First up, the US Congress approved a $460 billion funding package over the weekend, narrowly averting a government shutdown just before the deadline. This deal allocates spending until September for some federal agencies, with the rest facing a March 23 cutoff. Despite many disagreements over spending priorities, the Senate passed the bill with bipartisan support, following earlier approval in the House.  Without getting too deep into the nitty-gritty politics of the deal, Democrats resisted demands for several conservative policy changes, while Republicans managed to include provisions such as making it easier for veterans to buy guns. So for you folks at home, this means continued functioning of essential government services without interruption… at least until September, when we get to do this all over again right before the election. And although the broader global economy largely anticipated such compromises, the deal reflects that there CAN still be bipartisan cooperation in a divided government, and that progress can still be achieved for the good of the country. How are we going to cover this additional funding….we’ll you probably guessed it–higher future taxes and more printing of money, which only results in more inflation.


Biden Unveils Bold Budget Agenda

Next up, President Joe Biden presented an ambitious $7.3 trillion budget proposal for fiscal year 2025, outlining his strategic vision for strengthening government services and providing tax relief to middle-income earners. This proposal, which builds on ideas he mentioned in his State of the Union address last week, is significant for its attempt to balance social spending with increased taxation on the wealthy and corporations. Biden's plan introduces various initiatives, including tax credits for homeowners and subsidies for childcare, while also proposing tax code revisions to raise corporate taxes and establish a minimum tax rate for billionaires and large companies. Essentially, Biden's budget aims to address pressing societal needs while navigating political hurdles and fiscal constraints. And while some people may like this proposal, it’s very unlikely that it will become a reality, due to a divided Congress and the nature of election year politics. At the same time, it’s an interesting outline for what we could expect if Biden is re-elected for another term. 


Wall Street Vexed by Tech Valuation

Meanwhile in the stock market, Wall Street strategists at JPMorgan Chase and Goldman Sachs are dismissing concerns of a bubble in tech. A JPMorgan rep noted that the "Magnificent Seven" tech giants (which includes companies like Apple and Microsoft) are trading at lower valuations compared to the S&P 500 than in previous years due to robust earnings, suggesting they may withstand profit disappointments better than traditional cyclicals. Echoing this, Goldman Sachs highlighted that despite the market's concentration being at a historic high, top stocks are trading at lower valuations than during the tech bubble peak. So what does this mean? First and foremost, these trends should reassure investors about the sustainability of the rally in tech giants and its potential resilience to ongoing market fluctuations. At the same time, recent divergences in the performance of these stocks, such as Nvidia's record highs versus Apple's technical correction, highlight the fact that there is still market volatility and even if you think you’ve found a winning stock, there is always a chance that you could lose money in the market. Remember: never invest what you can’t afford to lose.

> [PROVIDED DATA]:
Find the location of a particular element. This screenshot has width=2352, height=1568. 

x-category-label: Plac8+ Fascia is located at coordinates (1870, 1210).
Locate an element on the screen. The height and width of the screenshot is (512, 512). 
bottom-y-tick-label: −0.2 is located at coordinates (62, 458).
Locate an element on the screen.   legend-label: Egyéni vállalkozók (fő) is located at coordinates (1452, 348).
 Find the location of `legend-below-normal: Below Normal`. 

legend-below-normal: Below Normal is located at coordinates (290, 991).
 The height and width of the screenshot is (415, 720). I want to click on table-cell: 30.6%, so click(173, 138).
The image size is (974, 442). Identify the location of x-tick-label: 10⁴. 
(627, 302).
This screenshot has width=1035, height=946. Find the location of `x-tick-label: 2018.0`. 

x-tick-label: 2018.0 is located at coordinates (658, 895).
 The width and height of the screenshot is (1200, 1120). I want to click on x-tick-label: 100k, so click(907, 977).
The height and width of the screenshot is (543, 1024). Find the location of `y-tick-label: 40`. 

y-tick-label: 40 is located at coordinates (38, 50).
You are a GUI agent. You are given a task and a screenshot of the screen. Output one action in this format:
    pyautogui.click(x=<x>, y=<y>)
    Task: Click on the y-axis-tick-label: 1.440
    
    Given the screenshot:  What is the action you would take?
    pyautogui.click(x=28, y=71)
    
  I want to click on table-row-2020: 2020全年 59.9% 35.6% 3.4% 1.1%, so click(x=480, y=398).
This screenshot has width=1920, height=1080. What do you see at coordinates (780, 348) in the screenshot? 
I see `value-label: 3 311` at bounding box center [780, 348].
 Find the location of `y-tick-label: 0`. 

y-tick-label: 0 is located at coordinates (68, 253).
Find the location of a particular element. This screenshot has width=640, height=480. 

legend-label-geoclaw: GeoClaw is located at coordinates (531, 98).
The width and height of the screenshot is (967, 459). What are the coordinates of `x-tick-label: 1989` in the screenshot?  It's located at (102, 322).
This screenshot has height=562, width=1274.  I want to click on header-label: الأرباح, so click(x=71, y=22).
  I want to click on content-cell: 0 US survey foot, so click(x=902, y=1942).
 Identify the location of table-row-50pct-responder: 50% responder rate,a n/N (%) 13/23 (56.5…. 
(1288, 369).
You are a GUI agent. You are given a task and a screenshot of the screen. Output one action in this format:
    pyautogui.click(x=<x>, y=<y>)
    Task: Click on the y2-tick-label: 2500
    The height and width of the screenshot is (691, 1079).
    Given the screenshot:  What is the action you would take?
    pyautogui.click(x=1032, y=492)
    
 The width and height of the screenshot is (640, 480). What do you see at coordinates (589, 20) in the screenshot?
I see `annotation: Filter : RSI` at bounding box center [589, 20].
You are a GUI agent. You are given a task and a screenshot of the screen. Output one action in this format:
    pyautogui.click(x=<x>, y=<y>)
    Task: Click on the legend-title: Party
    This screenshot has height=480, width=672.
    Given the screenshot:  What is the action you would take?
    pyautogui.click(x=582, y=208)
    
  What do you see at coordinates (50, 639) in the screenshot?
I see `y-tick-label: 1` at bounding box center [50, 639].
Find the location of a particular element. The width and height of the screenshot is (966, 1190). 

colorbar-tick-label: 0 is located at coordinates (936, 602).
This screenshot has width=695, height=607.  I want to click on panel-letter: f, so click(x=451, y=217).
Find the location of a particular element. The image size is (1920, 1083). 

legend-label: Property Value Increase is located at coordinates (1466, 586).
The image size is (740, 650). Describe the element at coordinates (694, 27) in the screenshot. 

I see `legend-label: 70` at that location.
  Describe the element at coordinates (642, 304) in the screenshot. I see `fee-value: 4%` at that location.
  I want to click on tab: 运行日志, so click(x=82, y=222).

> [PARTS OF THE EXERCISE]:
1. Decide whether each statement agrees with the finance news roundup, answering yes or no and quoting the roundup's deciding words. (a) The Senate approved the funding bill before the House did. (b) Biden's budget proposal covers fiscal year 2025. (c) Goldman Sachs said top stocks are trading at higher valuations than at the peak of the tech bubble.
2. Carry the finance news roundup forward from its final sentence.

> [ANSWER SECTION]:
1.
(a) No: "the Senate passed the bill with bipartisan support, following earlier approval in the House."
(b) Yes: "an ambitious $7.3 trillion budget proposal for fiscal year 2025"
(c) No: "top stocks are trading at lower valuations than during the tech bubble peak."

2.
Wall Street Bets on Boring

Staying on Wall Street, investors are increasingly favoring short-volatility bets, shifting their focus from high-flying tech stocks to strategies centered around market calm. Billions are being funneled into Exchange-Traded Funds (ETFs) that sell options on stocks or indexes, similar to the short-volatility trades that led to a stock market plunge in early 2018 – but now at a larger scale and in different forms. These short-volatility trades promise reliable profits during stable markets, yet concerns are mounting about their potential to suppress stock swings and fuel a feedback loop of bets on market calm. Here’s the thing though: Although income ETFs that sell options while holding stocks have structural differences that can help reduce broader market contagion risks, the increasing popularity of short-volatility trades, which involve complex derivatives like the dispersion trade, is causing concerns about the stability of the market. I know that’s a lot of technical jargon to throw at you on a Wednesday, so let me put it this way. People are making money by betting against the VIX (market volatility index), because the market has been relatively strong and stable. And while current conditions are favoring low volatility, what goes down must eventually come up. As a result, any unexpected market shock could trigger a severe reaction due to prolonged volatility suppression, potentially disrupting the stock market's steady climb and compounding losses for investors in these short-volatility bets. So while there could be a lot to gain, be careful when making a move like this, because there’s always a possibility of losing a lot too.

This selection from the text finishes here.